> **Exercise description**
Transcribe the listing word for word.

> **Dataset content**
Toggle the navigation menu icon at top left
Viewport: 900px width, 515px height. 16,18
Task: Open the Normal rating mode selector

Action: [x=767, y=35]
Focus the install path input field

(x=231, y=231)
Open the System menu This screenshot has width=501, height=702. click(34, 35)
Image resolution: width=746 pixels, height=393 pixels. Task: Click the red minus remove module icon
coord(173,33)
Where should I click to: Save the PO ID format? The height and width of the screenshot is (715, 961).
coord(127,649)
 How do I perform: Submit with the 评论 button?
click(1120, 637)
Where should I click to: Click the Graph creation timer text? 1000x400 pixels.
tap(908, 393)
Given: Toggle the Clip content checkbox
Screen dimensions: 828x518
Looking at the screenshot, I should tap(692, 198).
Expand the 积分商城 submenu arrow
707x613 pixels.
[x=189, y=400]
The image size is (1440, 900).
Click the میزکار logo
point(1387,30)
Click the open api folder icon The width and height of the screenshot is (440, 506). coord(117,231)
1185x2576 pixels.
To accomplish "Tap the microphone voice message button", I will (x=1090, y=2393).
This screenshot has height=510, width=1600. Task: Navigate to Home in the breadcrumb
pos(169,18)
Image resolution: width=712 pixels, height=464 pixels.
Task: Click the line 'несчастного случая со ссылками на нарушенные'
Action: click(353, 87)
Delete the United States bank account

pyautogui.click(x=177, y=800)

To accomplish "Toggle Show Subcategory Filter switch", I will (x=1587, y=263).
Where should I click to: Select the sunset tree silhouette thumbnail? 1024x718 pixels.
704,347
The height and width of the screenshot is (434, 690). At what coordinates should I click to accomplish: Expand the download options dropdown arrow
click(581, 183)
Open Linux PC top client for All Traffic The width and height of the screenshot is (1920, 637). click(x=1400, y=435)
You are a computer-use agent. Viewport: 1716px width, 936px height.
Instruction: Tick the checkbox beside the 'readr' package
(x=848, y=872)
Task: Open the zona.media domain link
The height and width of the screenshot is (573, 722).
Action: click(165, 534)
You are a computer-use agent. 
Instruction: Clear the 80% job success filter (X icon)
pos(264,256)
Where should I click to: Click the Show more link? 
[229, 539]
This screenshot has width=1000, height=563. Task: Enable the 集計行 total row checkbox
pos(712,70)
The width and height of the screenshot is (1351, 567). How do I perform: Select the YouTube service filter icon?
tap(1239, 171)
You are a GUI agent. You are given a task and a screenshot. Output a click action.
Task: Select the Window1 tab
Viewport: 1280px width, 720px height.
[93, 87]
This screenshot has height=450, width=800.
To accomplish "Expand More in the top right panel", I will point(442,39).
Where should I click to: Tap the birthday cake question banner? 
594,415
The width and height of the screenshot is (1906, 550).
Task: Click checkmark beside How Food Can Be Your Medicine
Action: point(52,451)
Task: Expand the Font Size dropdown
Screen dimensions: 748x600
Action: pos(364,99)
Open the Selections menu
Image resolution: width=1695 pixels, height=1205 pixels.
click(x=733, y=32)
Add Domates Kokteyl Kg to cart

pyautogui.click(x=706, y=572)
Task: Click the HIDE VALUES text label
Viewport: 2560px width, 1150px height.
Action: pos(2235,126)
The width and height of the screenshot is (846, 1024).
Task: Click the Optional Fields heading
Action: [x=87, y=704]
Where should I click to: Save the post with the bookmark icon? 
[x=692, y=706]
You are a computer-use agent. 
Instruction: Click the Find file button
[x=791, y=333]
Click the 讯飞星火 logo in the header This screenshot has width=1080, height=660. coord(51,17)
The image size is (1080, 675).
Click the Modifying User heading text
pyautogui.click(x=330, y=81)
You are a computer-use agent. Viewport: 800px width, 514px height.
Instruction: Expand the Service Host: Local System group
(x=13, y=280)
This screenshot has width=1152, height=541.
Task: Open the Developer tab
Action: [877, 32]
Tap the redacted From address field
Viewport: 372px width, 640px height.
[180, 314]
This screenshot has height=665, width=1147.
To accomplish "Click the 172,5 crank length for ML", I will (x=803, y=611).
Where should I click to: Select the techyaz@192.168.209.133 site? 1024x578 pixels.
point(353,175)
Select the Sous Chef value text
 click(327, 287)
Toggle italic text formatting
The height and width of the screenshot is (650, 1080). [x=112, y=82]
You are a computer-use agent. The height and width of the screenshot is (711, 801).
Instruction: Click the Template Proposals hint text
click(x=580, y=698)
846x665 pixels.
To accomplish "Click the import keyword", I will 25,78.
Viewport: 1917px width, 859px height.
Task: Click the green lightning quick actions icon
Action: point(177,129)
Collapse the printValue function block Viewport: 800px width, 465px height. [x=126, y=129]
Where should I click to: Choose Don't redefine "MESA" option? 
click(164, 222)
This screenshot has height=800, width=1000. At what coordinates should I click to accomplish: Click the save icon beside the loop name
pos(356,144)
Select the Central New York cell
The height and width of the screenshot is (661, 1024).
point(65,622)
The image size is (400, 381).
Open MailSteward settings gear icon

> **Response to this exercise**
Toggle the navigation menu icon at top left
Viewport: 900px width, 515px height. 16,18
Task: Open the Normal rating mode selector

Action: [x=767, y=35]
Focus the install path input field

(x=231, y=231)
Open the System menu This screenshot has width=501, height=702. click(34, 35)
Image resolution: width=746 pixels, height=393 pixels. Task: Click the red minus remove module icon
coord(173,33)
Where should I click to: Save the PO ID format? The height and width of the screenshot is (715, 961).
coord(127,649)
 How do I perform: Submit with the 评论 button?
click(1120, 637)
Where should I click to: Click the Graph creation timer text? 1000x400 pixels.
tap(908, 393)
Given: Toggle the Clip content checkbox
Screen dimensions: 828x518
Looking at the screenshot, I should tap(692, 198).
Expand the 积分商城 submenu arrow
707x613 pixels.
[x=189, y=400]
The image size is (1440, 900).
Click the میزکار logo
point(1387,30)
Click the open api folder icon The width and height of the screenshot is (440, 506). coord(117,231)
1185x2576 pixels.
To accomplish "Tap the microphone voice message button", I will (x=1090, y=2393).
This screenshot has height=510, width=1600. Task: Navigate to Home in the breadcrumb
pos(169,18)
Image resolution: width=712 pixels, height=464 pixels.
Task: Click the line 'несчастного случая со ссылками на нарушенные'
Action: click(353, 87)
Delete the United States bank account

pyautogui.click(x=177, y=800)

To accomplish "Toggle Show Subcategory Filter switch", I will (x=1587, y=263).
Where should I click to: Select the sunset tree silhouette thumbnail? 1024x718 pixels.
704,347
The height and width of the screenshot is (434, 690). At what coordinates should I click to accomplish: Expand the download options dropdown arrow
click(581, 183)
Open Linux PC top client for All Traffic The width and height of the screenshot is (1920, 637). click(x=1400, y=435)
You are a computer-use agent. Viewport: 1716px width, 936px height.
Instruction: Tick the checkbox beside the 'readr' package
(x=848, y=872)
Task: Open the zona.media domain link
The height and width of the screenshot is (573, 722).
Action: click(165, 534)
You are a computer-use agent. 
Instruction: Clear the 80% job success filter (X icon)
pos(264,256)
Where should I click to: Click the Show more link? 
[229, 539]
This screenshot has width=1000, height=563. Task: Enable the 集計行 total row checkbox
pos(712,70)
The width and height of the screenshot is (1351, 567). How do I perform: Select the YouTube service filter icon?
tap(1239, 171)
You are a GUI agent. You are given a task and a screenshot. Output a click action.
Task: Select the Window1 tab
Viewport: 1280px width, 720px height.
[93, 87]
This screenshot has height=450, width=800.
To accomplish "Expand More in the top right panel", I will point(442,39).
Where should I click to: Tap the birthday cake question banner? 
594,415
The width and height of the screenshot is (1906, 550).
Task: Click checkmark beside How Food Can Be Your Medicine
Action: point(52,451)
Task: Expand the Font Size dropdown
Screen dimensions: 748x600
Action: pos(364,99)
Open the Selections menu
Image resolution: width=1695 pixels, height=1205 pixels.
click(x=733, y=32)
Add Domates Kokteyl Kg to cart

pyautogui.click(x=706, y=572)
Task: Click the HIDE VALUES text label
Viewport: 2560px width, 1150px height.
Action: pos(2235,126)
The width and height of the screenshot is (846, 1024).
Task: Click the Optional Fields heading
Action: [x=87, y=704]
Where should I click to: Save the post with the bookmark icon? 
[x=692, y=706]
You are a computer-use agent. 
Instruction: Click the Find file button
[x=791, y=333]
Click the 讯飞星火 logo in the header This screenshot has width=1080, height=660. coord(51,17)
The image size is (1080, 675).
Click the Modifying User heading text
pyautogui.click(x=330, y=81)
You are a computer-use agent. Viewport: 800px width, 514px height.
Instruction: Expand the Service Host: Local System group
(x=13, y=280)
This screenshot has width=1152, height=541.
Task: Open the Developer tab
Action: [877, 32]
Tap the redacted From address field
Viewport: 372px width, 640px height.
[180, 314]
This screenshot has height=665, width=1147.
To accomplish "Click the 172,5 crank length for ML", I will (x=803, y=611).
Where should I click to: Select the techyaz@192.168.209.133 site? 1024x578 pixels.
point(353,175)
Select the Sous Chef value text
 click(327, 287)
Toggle italic text formatting
The height and width of the screenshot is (650, 1080). [x=112, y=82]
You are a computer-use agent. The height and width of the screenshot is (711, 801).
Instruction: Click the Template Proposals hint text
click(x=580, y=698)
846x665 pixels.
To accomplish "Click the import keyword", I will 25,78.
Viewport: 1917px width, 859px height.
Task: Click the green lightning quick actions icon
Action: point(177,129)
Collapse the printValue function block Viewport: 800px width, 465px height. [x=126, y=129]
Where should I click to: Choose Don't redefine "MESA" option? 
click(164, 222)
This screenshot has height=800, width=1000. At what coordinates should I click to accomplish: Click the save icon beside the loop name
pos(356,144)
Select the Central New York cell
The height and width of the screenshot is (661, 1024).
point(65,622)
The image size is (400, 381).
Open MailSteward settings gear icon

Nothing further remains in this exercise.